Question

Factor each binomial completely.\n$$-1 + y^{2}$$

Answer

**step1 Identify the form of the binomial**

The given binomial is $$-1 + y^2$$. We can rearrange the terms to write it as $$y^2 - 1$$. This expression fits the pattern of a difference of squares, which is represented by the general form:

$$A^2 - B^2$$

**step2 Rewrite the expression as a difference of squares**

To apply the difference of squares formula, we need to express each term as a square. We know that $$y^2$$ is already a square, and $$1$$ can be written as $$1^2$$. So, the expression becomes:

$$y^2 - 1^2$$

From this, we can identify $$A = y$$ and $$B = 1$$.

**step3 Apply the difference of squares formula**

The difference of squares formula is $$A^2 - B^2 = (A - B)(A + B)$$. Substitute the values of $$A$$ and $$B$$ (which are $$y$$ and $$1$$ respectively) into this formula to factor the binomial.

$$(y - 1)(y + 1)$$

Alternative answer

Answer: $(y - 1)(y + 1)$ Explain
This is a question about factoring a special type of expression called the "difference of squares" . The solving step is:

First, I looked at the problem: $$-1 + y^{2}$$
It's easier for me to see the pattern if the positive part is first, so I mentally re-arranged it to $y^2 - 1$.
Then, I remembered a cool pattern we learned! When you have one number squared, minus another number squared, it always breaks down into two parts.
I saw that $y^2$ is just $y$ times $y$. And the number $1$ can be thought of as $1$ times $1$ (or $1$ squared).
So, it's like $y$ squared minus $1$ squared.
The trick for "difference of squares" is: (the first thing MINUS the second thing) times (the first thing PLUS the second thing).
In our case, the first thing is $y$, and the second thing is $1$.
So, it becomes $(y - 1)$ multiplied by $(y + 1)$.

Alternative answer

Answer: $(y-1)(y+1) $ Explain
This is a question about factoring something called a 'difference of squares' . The solving step is:

First, I looked at the problem: $-1 + y^2$. It's a little backwards, but I know I can just flip it around to $y^2 - 1$. It's the same thing!
Next, I remembered a cool trick called 'difference of squares'. It's when you have something squared minus something else squared.
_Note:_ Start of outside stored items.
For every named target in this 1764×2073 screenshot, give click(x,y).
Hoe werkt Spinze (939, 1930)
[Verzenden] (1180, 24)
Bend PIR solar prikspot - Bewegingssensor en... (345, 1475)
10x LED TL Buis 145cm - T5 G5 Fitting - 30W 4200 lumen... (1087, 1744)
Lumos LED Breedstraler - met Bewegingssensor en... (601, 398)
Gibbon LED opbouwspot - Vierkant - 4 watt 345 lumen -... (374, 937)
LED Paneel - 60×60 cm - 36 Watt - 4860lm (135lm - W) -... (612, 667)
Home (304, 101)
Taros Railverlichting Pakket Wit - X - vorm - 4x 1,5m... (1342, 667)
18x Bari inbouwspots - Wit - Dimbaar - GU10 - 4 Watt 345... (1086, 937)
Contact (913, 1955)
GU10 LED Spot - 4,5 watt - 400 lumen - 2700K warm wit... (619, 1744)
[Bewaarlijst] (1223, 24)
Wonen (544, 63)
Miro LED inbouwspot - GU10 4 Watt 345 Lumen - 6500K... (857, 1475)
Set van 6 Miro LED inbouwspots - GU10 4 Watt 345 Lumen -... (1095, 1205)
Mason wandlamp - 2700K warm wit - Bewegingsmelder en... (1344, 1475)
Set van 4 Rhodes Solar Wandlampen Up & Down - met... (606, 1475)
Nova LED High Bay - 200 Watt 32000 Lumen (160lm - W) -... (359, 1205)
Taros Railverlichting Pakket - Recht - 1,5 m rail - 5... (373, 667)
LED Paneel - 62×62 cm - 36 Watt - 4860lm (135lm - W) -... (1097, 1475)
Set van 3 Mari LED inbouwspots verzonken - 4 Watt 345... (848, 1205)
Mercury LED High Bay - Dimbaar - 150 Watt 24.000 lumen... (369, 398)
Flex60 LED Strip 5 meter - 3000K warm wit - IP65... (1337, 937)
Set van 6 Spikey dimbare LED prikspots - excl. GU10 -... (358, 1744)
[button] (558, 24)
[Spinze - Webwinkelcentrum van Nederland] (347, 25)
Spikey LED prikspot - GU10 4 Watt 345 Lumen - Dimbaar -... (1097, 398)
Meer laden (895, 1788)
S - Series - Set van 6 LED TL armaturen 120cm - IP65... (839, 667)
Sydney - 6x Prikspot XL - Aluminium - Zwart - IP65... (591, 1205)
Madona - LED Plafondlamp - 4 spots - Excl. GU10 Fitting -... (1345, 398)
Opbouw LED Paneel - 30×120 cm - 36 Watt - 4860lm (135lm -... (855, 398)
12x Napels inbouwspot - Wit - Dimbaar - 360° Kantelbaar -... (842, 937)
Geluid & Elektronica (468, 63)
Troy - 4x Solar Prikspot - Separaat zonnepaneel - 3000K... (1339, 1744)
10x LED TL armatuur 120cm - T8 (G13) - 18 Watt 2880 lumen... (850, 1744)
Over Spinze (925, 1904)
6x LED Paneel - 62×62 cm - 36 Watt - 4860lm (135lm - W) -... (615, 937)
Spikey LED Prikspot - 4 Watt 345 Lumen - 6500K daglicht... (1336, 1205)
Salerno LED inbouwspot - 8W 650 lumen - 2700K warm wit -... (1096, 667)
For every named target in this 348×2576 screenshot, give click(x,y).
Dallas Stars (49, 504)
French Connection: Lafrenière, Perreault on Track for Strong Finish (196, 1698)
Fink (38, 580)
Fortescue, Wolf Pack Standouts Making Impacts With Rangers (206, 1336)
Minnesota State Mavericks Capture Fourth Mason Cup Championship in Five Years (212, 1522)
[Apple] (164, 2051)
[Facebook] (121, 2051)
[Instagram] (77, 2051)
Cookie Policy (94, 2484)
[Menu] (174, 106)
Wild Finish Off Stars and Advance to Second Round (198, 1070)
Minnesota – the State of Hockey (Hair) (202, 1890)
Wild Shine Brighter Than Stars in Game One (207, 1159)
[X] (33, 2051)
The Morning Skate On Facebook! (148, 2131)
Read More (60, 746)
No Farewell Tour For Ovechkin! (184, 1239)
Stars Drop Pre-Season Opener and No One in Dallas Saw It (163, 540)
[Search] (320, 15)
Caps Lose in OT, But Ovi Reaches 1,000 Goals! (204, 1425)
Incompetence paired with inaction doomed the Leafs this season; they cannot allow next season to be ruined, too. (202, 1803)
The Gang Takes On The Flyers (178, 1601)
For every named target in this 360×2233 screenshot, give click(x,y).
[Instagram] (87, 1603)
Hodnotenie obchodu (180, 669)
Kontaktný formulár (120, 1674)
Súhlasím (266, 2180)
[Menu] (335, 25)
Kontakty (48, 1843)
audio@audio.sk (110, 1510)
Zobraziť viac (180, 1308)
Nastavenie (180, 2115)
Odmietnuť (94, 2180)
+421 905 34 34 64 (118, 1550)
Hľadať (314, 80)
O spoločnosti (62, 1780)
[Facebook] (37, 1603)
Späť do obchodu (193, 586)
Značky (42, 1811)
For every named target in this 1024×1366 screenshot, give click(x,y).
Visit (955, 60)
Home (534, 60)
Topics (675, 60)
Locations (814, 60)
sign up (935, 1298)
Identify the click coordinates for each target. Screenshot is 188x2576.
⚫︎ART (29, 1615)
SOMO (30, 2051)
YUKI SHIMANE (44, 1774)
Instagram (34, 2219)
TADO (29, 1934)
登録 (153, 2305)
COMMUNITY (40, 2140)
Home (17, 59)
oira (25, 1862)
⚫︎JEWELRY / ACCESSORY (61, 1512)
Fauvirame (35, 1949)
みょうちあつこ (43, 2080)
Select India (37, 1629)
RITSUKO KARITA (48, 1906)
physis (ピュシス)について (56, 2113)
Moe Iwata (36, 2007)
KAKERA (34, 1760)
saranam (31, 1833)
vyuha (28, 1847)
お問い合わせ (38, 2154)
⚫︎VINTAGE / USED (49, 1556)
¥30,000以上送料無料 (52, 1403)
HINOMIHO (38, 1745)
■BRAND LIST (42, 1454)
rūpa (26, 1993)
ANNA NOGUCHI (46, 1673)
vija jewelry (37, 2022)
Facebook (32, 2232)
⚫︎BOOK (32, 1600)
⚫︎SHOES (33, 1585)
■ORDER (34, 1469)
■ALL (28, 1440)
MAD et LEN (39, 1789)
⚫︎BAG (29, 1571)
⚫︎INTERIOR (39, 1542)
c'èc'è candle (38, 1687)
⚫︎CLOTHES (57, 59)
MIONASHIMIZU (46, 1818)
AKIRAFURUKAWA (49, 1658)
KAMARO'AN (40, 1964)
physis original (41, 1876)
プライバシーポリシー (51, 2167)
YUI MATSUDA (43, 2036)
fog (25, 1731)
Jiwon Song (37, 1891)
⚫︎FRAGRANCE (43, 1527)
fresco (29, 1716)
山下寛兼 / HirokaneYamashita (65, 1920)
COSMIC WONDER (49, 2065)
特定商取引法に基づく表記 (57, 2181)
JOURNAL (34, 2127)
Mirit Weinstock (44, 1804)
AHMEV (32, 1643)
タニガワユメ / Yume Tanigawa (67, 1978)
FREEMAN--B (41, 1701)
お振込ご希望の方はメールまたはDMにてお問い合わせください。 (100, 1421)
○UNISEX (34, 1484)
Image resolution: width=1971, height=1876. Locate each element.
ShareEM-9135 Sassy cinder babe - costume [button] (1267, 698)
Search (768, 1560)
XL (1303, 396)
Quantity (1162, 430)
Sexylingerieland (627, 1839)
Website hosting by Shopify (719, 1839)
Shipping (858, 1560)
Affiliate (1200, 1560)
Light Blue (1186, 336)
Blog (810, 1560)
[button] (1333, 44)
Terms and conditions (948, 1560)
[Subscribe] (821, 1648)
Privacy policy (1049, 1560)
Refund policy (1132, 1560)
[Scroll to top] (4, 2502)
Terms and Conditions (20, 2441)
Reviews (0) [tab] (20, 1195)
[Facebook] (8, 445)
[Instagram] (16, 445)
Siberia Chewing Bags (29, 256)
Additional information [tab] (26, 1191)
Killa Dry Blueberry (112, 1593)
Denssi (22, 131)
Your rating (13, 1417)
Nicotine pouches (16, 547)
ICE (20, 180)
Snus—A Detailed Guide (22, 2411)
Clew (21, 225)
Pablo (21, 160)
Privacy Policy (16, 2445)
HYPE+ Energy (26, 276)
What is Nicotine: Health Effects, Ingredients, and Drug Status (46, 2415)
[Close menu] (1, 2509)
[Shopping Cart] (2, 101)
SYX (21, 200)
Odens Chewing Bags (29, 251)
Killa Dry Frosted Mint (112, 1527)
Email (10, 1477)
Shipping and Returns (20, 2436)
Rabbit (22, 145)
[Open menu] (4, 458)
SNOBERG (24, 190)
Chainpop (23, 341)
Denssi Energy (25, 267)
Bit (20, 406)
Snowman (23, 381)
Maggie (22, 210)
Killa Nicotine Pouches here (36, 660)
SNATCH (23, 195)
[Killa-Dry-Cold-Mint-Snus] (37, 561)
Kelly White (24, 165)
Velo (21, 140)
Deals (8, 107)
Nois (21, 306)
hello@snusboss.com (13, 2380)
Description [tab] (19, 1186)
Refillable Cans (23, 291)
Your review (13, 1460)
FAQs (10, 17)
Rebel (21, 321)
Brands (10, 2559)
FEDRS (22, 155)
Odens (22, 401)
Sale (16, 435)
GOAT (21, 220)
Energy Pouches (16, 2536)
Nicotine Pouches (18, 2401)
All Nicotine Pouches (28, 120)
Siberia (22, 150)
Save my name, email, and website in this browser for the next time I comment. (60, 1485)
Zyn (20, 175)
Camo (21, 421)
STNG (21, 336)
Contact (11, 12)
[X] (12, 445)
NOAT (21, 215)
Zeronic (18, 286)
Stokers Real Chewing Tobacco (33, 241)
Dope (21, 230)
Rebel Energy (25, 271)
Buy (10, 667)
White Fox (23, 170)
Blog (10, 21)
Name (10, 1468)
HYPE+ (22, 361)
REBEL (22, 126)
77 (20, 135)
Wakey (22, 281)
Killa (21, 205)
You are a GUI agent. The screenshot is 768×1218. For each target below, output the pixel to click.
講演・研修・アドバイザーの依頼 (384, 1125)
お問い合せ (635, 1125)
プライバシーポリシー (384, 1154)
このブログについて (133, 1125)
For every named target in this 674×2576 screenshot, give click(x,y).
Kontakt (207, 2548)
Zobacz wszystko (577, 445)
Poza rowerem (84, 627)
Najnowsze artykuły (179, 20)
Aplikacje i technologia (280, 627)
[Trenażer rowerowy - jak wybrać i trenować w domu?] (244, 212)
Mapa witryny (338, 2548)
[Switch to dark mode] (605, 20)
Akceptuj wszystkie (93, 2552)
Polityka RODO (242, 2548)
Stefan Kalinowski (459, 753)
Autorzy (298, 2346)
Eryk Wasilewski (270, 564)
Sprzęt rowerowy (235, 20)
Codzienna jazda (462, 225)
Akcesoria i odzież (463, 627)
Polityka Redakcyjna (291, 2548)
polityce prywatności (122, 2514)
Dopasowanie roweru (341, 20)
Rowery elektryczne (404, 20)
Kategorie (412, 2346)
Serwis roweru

Like $A^2 - B^2$.
I noticed that $y^2$ is just $y$ times $y$, so that's a perfect square. And $1$ is just $1$ times $1$, so that's also a perfect square!
So, I have $y^2 - 1^2$.
The trick says that $A^2 - B^2$ can be factored into $(A-B)(A+B)$.
In our case, $A$ is $y$ and $B$ is $1$.
So, $y^2 - 1$ becomes $(y-1)(y+1)$. That's it!

Alternative answer

Answer: $(y - 1)(y + 1)$

Explain
This is a question about <factoring a difference of squares>. The solving step is:

First, I like to rearrange the terms so the $y^2$ comes first, making it $y^2 - 1$.
Then, I notice that $y^2$ is a perfect square (it's $y \times y$) and $1$ is also a perfect square (it's $1 \times 1$).
When you have something squared minus something else squared, it's called a "difference of squares."
The rule for a difference of squares is $a^2 - b^2 = (a - b)(a + b)$.
In our problem, $a$ is $y$ and $b$ is $1$.
So, I can just plug those into the formula: $(y - 1)(y + 1)$.